Exercise objective: Starting with the first line of the records, write out each line exactly until you have included the line containing "Image resolution: width=2576 pixels, height=1216".

Stored records:
......
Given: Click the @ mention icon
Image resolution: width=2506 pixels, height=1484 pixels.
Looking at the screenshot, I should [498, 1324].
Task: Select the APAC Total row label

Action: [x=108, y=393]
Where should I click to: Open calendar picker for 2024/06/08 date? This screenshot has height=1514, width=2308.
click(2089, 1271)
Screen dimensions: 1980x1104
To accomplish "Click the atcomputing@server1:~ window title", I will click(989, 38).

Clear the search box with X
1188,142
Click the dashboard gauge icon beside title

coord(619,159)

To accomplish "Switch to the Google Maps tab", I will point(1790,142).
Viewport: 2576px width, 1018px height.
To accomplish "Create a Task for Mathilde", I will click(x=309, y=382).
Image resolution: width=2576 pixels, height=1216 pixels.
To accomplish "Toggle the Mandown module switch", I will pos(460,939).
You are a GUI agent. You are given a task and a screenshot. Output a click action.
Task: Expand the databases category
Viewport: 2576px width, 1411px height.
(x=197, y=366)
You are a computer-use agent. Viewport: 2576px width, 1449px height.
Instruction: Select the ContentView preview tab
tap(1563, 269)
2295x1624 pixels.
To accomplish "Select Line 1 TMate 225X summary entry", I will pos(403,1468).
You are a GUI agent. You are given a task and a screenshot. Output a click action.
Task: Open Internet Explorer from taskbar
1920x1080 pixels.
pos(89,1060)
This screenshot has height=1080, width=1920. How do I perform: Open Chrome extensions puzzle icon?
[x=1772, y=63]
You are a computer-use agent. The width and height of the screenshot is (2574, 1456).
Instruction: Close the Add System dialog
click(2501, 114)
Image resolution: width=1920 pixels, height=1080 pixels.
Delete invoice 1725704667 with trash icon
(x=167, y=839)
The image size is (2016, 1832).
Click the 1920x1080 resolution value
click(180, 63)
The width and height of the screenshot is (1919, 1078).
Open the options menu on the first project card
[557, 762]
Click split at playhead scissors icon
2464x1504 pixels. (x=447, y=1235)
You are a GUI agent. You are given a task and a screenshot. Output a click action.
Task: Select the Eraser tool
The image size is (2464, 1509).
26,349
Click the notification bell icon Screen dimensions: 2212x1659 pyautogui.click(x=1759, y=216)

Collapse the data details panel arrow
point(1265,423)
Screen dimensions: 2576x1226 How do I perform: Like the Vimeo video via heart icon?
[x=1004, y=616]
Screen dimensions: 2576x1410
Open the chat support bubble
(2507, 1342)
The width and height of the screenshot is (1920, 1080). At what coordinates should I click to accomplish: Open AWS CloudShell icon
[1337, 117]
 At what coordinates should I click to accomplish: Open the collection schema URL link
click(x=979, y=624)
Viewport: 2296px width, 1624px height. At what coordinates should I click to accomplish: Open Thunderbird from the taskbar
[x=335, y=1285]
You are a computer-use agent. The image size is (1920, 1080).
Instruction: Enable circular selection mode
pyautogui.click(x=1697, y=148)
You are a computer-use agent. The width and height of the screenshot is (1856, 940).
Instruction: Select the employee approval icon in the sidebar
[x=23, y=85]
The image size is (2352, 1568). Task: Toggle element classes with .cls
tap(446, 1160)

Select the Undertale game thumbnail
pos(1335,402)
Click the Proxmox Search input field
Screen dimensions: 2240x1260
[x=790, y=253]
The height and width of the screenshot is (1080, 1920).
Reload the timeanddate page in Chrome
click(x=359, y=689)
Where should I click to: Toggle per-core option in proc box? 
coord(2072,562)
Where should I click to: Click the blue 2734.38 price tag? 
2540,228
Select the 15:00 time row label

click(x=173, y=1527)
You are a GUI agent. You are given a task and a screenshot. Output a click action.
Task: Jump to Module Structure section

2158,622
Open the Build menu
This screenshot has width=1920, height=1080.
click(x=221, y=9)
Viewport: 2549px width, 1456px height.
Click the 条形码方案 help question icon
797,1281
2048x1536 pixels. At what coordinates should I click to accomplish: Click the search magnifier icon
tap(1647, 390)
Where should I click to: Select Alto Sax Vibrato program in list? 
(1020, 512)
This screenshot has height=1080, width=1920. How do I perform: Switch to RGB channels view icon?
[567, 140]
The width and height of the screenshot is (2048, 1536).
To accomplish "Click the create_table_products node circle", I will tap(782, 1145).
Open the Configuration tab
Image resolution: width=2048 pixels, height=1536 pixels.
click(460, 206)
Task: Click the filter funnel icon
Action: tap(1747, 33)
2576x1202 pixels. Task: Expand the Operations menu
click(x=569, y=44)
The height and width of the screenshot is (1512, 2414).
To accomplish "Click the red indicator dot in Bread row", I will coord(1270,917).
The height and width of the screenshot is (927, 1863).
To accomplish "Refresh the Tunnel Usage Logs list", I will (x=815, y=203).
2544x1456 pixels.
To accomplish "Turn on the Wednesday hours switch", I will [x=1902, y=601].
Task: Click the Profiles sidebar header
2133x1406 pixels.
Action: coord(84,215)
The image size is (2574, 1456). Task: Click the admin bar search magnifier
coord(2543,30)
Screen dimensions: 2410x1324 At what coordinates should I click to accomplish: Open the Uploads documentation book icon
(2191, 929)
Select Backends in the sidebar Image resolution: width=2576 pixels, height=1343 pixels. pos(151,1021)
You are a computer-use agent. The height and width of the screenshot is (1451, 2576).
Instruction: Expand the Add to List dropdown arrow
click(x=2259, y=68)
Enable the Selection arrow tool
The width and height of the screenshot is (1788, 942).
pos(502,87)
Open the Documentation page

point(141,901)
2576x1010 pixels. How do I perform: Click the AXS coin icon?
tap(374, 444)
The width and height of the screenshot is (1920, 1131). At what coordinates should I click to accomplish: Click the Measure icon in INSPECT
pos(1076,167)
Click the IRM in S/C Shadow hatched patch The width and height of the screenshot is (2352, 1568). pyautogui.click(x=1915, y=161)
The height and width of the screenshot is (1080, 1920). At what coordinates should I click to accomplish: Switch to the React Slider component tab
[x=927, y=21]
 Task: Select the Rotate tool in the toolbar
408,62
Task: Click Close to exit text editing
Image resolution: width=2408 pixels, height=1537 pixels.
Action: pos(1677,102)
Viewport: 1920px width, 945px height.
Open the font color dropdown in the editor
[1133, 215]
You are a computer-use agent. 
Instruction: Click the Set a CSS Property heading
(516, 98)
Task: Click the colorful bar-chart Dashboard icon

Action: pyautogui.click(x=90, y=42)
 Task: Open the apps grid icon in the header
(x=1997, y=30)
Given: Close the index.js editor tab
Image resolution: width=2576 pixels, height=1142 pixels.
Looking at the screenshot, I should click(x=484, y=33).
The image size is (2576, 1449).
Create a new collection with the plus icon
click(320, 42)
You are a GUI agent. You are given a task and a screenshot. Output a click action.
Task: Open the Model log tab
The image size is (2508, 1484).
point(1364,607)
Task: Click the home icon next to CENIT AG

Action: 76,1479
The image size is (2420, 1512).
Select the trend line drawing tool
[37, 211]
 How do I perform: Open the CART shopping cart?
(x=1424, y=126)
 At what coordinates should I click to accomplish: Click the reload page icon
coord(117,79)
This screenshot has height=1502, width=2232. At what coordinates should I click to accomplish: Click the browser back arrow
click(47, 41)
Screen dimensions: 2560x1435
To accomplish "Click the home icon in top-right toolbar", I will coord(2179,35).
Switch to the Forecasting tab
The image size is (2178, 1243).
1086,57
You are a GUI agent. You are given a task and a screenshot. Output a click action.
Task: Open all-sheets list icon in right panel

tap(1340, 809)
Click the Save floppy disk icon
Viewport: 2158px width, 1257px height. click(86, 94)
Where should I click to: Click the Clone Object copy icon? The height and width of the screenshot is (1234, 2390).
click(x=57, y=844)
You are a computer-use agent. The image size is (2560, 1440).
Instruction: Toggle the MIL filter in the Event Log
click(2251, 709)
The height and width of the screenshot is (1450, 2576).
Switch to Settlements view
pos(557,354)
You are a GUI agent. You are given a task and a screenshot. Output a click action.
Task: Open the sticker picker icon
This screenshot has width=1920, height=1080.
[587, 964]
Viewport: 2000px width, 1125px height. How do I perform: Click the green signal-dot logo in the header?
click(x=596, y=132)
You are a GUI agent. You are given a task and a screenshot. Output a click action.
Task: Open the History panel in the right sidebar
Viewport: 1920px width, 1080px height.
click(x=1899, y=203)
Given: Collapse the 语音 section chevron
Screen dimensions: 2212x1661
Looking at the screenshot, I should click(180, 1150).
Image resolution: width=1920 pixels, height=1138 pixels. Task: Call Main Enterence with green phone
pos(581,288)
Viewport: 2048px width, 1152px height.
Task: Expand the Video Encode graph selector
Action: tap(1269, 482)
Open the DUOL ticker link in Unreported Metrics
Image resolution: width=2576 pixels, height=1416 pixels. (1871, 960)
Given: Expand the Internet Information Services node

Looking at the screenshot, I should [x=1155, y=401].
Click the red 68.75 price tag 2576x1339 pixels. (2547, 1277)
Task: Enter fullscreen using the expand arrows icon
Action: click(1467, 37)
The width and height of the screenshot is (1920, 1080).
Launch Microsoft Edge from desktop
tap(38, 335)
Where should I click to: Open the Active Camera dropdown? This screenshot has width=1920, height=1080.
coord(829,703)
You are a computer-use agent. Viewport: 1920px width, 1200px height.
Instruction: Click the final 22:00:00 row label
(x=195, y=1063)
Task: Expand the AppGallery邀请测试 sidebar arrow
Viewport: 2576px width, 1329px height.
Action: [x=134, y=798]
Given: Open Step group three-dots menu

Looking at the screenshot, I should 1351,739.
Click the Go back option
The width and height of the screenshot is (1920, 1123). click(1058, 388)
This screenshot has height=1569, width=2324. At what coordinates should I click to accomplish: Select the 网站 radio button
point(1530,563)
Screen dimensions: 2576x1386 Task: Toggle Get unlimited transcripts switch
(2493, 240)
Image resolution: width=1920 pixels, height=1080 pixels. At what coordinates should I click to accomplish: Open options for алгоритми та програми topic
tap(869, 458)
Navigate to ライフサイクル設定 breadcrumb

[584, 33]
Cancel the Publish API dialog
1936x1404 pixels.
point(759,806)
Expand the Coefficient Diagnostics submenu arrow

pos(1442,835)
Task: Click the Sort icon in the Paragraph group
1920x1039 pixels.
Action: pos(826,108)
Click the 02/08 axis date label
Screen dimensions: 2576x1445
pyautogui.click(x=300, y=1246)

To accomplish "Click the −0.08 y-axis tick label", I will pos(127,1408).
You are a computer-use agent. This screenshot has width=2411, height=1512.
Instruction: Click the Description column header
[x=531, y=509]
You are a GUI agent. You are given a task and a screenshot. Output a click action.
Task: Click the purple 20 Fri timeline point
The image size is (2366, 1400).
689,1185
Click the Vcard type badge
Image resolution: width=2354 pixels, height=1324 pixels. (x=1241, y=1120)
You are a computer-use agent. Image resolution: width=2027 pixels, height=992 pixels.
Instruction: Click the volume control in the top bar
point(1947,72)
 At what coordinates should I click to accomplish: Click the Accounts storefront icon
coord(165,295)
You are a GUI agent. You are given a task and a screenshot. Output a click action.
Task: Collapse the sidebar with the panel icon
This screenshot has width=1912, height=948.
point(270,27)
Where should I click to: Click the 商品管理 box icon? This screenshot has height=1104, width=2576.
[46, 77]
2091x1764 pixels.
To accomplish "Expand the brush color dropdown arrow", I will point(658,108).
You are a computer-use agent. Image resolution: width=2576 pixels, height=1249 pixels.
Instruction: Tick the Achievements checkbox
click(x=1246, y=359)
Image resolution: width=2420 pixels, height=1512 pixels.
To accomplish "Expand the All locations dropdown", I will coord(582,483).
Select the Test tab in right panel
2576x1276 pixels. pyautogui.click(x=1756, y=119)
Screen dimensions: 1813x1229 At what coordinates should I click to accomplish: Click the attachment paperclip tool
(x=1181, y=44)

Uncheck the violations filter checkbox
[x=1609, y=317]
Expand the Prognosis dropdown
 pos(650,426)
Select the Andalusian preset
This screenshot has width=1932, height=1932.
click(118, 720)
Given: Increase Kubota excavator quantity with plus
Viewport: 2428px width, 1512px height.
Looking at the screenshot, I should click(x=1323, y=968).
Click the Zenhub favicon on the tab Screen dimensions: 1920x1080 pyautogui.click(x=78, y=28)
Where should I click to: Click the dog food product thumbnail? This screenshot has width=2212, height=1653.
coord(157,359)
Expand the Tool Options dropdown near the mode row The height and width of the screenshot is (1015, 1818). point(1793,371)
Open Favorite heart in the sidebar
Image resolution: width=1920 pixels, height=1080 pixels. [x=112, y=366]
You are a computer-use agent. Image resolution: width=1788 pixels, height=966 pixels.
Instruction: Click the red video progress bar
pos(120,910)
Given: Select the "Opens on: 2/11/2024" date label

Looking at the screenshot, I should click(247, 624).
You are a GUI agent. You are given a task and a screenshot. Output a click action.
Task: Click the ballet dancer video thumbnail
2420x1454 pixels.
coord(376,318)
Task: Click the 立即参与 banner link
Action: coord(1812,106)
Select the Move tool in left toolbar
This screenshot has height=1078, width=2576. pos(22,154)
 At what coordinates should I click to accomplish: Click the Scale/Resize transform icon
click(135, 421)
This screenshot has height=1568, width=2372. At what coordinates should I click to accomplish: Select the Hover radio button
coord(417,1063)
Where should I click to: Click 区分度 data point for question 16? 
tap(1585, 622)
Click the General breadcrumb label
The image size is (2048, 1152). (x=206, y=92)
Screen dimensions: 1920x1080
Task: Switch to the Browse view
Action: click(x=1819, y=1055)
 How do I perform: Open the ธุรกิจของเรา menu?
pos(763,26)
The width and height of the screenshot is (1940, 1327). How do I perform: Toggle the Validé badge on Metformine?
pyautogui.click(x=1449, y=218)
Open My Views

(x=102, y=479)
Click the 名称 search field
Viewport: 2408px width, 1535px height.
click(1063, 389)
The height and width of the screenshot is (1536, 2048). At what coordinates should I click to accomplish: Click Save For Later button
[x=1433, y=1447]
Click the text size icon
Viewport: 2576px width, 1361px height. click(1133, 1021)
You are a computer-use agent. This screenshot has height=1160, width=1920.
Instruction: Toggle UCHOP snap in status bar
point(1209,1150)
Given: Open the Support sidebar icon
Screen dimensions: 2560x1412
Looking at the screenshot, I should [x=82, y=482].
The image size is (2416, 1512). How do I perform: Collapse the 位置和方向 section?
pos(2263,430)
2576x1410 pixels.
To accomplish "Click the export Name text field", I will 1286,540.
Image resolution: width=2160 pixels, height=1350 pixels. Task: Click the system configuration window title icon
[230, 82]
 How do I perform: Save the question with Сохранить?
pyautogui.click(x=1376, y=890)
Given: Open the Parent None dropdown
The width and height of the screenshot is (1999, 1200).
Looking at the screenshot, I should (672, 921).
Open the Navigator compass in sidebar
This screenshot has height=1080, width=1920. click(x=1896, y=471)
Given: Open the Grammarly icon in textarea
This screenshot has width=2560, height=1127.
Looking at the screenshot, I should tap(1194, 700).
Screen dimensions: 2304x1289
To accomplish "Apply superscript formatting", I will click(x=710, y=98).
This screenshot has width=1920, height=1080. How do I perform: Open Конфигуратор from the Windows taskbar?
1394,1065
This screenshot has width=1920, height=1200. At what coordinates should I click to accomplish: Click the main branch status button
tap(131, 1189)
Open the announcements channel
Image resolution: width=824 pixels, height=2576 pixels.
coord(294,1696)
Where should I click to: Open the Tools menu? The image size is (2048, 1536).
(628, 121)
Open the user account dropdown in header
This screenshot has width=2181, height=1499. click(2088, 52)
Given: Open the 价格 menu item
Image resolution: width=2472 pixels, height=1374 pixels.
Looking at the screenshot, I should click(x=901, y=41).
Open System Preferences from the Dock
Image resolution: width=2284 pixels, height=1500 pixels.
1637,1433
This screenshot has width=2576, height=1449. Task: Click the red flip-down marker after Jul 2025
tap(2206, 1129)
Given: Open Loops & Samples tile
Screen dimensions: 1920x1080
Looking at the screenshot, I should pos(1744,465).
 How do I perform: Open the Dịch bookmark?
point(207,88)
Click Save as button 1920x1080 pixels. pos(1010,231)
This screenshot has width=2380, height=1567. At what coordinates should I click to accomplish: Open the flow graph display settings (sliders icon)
......
Answer section:
Given: Click the @ mention icon
Image resolution: width=2506 pixels, height=1484 pixels.
Looking at the screenshot, I should [498, 1324].
Task: Select the APAC Total row label

Action: [x=108, y=393]
Where should I click to: Open calendar picker for 2024/06/08 date? This screenshot has height=1514, width=2308.
click(2089, 1271)
Screen dimensions: 1980x1104
To accomplish "Click the atcomputing@server1:~ window title", I will click(989, 38).

Clear the search box with X
1188,142
Click the dashboard gauge icon beside title

coord(619,159)

To accomplish "Switch to the Google Maps tab", I will point(1790,142).
Viewport: 2576px width, 1018px height.
To accomplish "Create a Task for Mathilde", I will click(x=309, y=382).
Image resolution: width=2576 pixels, height=1216 pixels.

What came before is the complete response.